Jean sans Peur eut pour successeur au duché de Bourgogne son fils Philippe le Bon, né à Dijon le 30 juin 1396. Il se tint presque constamment éloigné de la Bourgogne. L'administration du duché fut de 1419 à 1424 entre les mains de la duchesse douairière Marguerite de Bavière. Une Chambre du conseil fut établie en 1422, puis supprimée en 1431. En 1446 fut créé un Conseil à qui fut confiée l'administration de la province. C'est en Bourgogne, à Auxerre, que se tinrent en 1432 des conférences pour la paix entre Philippe le Bon et la roi Charles VII; elles restèrent sans résultat. La paix ne fut conclue qu'en 1435 à Arras. On sait que les comtés d'Auxerre et de Mâcon furent alors cédés par le roi de France au duc de Bourgogne.

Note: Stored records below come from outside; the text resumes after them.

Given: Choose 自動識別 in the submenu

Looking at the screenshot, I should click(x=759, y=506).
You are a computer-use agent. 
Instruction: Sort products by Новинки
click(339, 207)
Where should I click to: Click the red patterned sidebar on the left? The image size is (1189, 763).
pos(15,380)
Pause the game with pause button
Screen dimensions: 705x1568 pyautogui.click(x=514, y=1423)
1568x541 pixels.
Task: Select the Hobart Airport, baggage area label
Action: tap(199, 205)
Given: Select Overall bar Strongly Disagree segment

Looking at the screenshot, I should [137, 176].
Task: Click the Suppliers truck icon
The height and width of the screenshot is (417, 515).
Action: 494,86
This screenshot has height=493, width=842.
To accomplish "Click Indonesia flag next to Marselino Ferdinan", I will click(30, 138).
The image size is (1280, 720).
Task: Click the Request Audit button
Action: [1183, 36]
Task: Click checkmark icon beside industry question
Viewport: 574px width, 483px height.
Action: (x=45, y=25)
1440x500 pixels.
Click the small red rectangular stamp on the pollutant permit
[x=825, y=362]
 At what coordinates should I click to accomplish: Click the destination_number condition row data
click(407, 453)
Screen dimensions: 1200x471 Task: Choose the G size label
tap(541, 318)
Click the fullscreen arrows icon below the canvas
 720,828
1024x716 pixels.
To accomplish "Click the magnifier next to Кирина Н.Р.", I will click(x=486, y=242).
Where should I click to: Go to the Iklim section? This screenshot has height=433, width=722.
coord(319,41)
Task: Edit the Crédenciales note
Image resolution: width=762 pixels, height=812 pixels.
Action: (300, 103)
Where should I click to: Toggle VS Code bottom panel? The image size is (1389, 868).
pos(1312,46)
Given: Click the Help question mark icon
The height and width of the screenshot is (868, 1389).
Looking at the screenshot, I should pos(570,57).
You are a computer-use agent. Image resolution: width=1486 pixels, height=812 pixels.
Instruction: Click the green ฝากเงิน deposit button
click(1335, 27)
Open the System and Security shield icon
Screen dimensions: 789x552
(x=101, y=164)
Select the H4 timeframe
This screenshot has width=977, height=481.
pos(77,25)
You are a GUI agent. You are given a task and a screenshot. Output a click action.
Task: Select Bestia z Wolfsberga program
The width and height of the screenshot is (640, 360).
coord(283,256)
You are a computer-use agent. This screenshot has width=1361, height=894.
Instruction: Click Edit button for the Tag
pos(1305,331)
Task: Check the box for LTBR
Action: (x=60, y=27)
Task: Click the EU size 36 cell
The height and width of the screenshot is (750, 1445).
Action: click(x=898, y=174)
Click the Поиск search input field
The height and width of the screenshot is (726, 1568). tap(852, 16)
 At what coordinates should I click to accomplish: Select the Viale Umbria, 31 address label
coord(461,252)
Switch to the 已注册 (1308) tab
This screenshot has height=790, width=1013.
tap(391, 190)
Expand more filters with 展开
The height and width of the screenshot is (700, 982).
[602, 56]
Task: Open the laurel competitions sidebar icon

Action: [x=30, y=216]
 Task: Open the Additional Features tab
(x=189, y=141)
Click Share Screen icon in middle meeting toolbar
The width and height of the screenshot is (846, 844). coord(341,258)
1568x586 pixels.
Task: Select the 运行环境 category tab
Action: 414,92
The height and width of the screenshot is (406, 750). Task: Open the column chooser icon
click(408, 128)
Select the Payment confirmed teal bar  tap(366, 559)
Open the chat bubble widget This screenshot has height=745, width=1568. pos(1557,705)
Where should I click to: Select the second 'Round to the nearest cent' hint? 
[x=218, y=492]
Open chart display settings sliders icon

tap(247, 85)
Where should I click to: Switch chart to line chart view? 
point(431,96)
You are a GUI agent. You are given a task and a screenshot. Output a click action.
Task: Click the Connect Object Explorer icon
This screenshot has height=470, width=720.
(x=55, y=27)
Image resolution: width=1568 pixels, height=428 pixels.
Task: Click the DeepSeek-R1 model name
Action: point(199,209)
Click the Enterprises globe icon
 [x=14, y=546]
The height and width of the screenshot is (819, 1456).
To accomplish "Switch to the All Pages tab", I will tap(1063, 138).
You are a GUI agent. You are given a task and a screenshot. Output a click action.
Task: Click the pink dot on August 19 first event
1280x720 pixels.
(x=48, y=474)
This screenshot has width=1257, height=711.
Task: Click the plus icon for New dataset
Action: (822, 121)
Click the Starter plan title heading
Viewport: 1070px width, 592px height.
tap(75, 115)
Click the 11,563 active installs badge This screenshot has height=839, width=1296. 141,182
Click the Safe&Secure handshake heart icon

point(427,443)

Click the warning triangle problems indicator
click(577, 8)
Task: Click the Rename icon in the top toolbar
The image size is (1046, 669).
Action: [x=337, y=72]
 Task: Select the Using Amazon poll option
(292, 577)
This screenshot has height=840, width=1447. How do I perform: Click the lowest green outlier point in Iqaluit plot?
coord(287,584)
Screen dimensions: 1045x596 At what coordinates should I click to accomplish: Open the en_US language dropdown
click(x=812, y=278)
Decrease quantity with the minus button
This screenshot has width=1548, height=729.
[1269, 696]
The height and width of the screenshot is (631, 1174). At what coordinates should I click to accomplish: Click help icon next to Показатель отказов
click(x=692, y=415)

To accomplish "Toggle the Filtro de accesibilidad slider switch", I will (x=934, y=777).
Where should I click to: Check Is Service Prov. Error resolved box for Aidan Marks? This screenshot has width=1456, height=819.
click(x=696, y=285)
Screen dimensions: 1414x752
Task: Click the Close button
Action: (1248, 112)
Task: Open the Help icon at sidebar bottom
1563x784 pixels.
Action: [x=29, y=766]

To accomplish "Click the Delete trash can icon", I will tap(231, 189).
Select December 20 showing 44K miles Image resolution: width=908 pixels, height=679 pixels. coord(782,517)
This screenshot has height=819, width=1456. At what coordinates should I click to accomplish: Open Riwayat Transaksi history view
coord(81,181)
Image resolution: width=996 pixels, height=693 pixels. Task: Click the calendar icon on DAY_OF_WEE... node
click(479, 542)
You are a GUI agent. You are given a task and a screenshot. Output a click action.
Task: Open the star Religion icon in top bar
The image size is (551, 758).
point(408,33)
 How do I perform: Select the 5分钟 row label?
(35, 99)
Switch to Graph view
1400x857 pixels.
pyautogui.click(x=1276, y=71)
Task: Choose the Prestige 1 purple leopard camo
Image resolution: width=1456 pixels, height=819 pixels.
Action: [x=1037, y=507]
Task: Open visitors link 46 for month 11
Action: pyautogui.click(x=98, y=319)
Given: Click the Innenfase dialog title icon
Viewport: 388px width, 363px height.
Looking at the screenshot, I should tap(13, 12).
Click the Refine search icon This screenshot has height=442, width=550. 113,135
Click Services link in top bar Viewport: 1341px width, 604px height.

Vers le même temps, le duc de Bourbon, qui avait envahi le Mâconnais et le Chalonnais, à la suite de quelques succès remportés sur lui par le duc de Bourgogne, signa le 20 janvier 1435 à Nevers une suspension d'armes. Mais les compagnies de gens d'armes qui étaient à la solde de Charles de Bourbon se répandirent en Bourgogne, semant la terreur sur leur passage; les contemporains les appelèrent les Ecorcheurs; l'histoire leur a conservé ce nom. Ils apparurent en même temps dans l'Auxerrois et aux environs de Langres. La terreur s'empara des habitants de Dijon. Les Etats convoqués en février 1435 accordèrent un subside de 20,000 livres, grâce auquel le gouverneur de Bourgogne put établir des garnisons sur les frontières de Champagne. Les gens d'armes du duché lurent convoqués à Is-sur-Tille. Les Ecorcheurs, après s'être emparés de Langres, s'approchèrent de Dijon et vinrent occuper Ruffey et Talmay. En 1436 ils approchèrent du Châtillonnais. L'un de leurs chefs, Rodrigue de Villandrando, envahit le Mâconnais en novembre 1437.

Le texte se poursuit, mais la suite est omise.